Hello,
My team and I have been designing some chain-poly-chain mooring systems for the UMaine 15 MW semisubmersible platform, and we’re encountering some peculiar behavior in our static simulations. When we are designing mooring systems, we first do a static simulation to check the pretension in the line. We do this by setting CompInflow and CompAero to 0 and inputting a HydroDyn file with no waves. Some of the systems display an acceptable amount of variation, like the one pictured below that has a range of variation of about 20 kN (150 m water depth, taut angle of 8 degrees).
However, some of the simulations have a significant amount of variation which does not appear to fully decay, such as this system, which has a 100 m water depth, taut angle of 15 degrees, and an extremely large standard deviation:
We have also encountered a similar problem in deeper waters, such as this system designed for a water depth of 850 m with a taut angle of 36 degrees.
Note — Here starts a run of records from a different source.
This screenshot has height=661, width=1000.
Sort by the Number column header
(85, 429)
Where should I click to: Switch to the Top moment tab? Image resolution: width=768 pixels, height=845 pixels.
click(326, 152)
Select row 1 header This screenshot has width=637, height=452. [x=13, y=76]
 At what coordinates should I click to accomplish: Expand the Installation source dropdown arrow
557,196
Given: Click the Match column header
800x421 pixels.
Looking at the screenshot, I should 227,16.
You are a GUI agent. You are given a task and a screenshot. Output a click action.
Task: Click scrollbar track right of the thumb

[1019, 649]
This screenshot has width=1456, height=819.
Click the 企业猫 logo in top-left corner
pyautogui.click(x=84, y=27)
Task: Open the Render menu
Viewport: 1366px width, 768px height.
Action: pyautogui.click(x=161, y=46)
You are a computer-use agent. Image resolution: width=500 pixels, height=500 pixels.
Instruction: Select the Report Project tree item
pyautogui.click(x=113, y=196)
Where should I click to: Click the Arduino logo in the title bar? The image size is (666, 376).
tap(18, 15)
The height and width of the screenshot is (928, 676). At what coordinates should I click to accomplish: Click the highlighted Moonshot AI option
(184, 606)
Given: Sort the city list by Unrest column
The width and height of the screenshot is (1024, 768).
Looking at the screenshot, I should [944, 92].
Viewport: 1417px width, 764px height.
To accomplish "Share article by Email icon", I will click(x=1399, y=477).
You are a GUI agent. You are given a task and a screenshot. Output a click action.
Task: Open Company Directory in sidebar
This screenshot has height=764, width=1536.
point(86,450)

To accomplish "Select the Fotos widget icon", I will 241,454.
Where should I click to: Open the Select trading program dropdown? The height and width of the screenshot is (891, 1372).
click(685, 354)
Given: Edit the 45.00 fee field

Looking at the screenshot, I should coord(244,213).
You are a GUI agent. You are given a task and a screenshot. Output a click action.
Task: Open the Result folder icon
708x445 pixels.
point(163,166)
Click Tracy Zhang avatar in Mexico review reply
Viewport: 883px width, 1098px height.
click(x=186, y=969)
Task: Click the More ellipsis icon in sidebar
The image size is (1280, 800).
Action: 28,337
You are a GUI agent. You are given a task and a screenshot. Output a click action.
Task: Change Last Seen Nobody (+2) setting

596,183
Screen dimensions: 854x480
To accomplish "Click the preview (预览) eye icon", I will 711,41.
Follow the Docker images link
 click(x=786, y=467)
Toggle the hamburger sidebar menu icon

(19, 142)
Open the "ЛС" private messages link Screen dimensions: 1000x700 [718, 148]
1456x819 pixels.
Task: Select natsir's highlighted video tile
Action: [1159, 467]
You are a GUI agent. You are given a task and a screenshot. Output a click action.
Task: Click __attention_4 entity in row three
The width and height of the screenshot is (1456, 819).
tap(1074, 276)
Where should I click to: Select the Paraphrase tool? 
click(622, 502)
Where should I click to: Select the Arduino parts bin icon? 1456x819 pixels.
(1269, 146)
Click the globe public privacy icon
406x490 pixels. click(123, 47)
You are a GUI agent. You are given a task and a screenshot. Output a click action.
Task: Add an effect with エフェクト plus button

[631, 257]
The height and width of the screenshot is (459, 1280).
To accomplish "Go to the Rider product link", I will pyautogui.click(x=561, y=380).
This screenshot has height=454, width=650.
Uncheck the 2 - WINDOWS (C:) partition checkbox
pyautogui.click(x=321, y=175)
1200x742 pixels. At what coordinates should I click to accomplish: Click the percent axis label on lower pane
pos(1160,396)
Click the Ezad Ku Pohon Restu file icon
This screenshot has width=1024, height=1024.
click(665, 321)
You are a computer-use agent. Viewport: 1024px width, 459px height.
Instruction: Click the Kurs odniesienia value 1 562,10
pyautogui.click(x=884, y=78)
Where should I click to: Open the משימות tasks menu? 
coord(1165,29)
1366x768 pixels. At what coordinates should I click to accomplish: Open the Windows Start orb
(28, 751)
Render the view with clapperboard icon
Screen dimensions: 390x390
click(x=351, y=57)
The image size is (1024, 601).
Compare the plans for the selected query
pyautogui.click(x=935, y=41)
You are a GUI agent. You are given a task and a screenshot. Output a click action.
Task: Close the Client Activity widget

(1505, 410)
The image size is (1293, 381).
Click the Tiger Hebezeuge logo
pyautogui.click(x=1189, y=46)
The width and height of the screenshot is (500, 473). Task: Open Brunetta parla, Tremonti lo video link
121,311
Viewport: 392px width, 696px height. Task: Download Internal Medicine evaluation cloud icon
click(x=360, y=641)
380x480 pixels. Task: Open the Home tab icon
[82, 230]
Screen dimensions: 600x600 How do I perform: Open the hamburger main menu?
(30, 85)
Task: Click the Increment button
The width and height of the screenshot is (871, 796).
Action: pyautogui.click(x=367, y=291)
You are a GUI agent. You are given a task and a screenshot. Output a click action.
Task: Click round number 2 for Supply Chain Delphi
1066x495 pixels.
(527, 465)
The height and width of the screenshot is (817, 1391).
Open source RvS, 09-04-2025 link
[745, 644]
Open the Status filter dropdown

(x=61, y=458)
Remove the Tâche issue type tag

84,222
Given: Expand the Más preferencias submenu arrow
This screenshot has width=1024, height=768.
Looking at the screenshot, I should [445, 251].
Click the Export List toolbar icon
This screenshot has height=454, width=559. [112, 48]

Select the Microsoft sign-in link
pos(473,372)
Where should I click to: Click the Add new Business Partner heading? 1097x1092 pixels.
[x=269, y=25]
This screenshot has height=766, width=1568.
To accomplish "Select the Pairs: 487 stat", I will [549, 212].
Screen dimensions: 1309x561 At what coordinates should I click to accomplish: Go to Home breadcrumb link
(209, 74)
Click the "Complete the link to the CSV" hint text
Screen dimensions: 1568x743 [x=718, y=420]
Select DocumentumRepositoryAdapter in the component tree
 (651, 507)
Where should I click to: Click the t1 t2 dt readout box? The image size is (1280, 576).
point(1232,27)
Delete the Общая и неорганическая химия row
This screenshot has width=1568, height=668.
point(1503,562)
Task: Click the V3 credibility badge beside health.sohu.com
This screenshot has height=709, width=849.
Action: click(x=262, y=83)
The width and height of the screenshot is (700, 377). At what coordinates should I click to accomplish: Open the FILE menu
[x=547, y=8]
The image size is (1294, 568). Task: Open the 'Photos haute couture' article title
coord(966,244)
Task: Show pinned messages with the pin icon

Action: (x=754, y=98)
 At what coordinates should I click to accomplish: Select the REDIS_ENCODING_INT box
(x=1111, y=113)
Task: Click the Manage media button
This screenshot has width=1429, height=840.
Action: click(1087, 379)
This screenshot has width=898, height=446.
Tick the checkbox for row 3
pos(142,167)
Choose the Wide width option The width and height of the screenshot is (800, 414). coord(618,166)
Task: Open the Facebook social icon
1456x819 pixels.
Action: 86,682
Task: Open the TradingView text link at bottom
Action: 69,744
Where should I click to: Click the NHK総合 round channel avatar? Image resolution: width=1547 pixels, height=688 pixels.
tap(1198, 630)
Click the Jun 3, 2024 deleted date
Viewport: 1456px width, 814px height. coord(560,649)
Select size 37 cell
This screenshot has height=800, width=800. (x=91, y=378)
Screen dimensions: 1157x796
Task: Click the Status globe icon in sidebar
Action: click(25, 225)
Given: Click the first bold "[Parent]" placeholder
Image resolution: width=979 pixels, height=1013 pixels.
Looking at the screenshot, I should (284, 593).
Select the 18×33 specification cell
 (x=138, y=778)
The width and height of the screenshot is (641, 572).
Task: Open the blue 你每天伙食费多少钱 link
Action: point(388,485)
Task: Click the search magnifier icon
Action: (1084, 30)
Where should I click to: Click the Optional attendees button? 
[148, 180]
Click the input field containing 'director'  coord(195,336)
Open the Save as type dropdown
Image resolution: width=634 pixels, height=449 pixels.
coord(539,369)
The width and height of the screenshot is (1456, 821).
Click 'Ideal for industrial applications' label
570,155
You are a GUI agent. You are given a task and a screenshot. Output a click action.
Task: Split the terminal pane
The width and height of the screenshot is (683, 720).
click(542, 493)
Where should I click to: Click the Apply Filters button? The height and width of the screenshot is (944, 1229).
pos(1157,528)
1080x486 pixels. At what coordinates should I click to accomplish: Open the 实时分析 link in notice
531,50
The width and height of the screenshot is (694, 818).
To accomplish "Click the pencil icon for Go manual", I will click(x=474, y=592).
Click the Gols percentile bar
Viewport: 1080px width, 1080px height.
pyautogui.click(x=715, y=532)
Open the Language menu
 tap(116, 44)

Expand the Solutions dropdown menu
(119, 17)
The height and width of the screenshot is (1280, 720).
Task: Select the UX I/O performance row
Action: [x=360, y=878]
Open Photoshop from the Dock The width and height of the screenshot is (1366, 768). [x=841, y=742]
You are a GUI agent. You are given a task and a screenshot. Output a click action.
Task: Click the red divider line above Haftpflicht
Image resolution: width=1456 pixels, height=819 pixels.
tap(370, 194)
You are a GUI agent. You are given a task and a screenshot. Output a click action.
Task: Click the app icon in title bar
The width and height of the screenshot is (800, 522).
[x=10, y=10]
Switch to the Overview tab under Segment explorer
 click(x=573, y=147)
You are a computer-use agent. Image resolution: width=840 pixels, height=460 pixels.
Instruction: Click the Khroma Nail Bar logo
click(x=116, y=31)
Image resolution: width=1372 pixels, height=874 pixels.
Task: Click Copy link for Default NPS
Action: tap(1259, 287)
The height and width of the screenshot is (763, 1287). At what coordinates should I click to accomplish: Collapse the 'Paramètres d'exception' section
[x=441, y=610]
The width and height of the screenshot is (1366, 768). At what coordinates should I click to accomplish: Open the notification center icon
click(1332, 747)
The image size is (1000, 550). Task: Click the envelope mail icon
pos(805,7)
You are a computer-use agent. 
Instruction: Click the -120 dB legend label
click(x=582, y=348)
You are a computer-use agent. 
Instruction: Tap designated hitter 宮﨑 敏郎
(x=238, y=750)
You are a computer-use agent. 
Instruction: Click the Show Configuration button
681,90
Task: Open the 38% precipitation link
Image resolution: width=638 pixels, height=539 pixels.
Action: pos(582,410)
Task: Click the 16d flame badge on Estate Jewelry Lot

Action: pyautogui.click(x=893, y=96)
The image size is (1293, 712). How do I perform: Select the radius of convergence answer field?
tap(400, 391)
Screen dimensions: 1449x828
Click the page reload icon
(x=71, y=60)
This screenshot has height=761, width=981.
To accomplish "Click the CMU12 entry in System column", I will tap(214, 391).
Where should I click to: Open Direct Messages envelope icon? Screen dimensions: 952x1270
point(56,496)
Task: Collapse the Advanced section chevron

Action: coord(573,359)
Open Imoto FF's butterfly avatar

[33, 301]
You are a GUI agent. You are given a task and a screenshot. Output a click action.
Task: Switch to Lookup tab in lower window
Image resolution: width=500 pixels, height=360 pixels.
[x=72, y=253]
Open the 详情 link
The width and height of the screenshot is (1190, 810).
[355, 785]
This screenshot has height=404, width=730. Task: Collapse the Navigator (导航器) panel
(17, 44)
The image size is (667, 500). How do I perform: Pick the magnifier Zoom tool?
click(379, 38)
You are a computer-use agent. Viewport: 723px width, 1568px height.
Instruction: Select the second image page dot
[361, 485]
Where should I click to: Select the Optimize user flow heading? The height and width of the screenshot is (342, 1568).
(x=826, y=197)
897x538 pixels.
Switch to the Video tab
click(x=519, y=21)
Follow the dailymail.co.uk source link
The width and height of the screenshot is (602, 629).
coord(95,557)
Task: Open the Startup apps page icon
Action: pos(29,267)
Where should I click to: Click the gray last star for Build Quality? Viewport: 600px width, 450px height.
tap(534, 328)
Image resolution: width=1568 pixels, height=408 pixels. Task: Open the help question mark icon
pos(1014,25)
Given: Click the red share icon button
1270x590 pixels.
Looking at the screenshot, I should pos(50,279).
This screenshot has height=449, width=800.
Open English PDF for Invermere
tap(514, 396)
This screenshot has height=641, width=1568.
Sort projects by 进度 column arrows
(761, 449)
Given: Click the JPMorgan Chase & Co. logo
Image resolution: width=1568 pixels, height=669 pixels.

The variation does not damp out.
Here are some of my general findings so far:
- increasing the pretension by decreasing the unstretched line length causes an increase in the standard deviation
- Decreasing the taut angle decreases the standard deviation
I have also tried increasing and decreasing line thickness and increasing the discretization (NumSegs), as well as adjusting the anchor point coordinates. None of these seemed to significantly affect the standard deviation of the line.
Do you have any idea what could be causing this variation? Does this behavior indicate a faulty mooring design, or is more a property intrinsic to static simulations? Let me know if you have any questions or would like more information.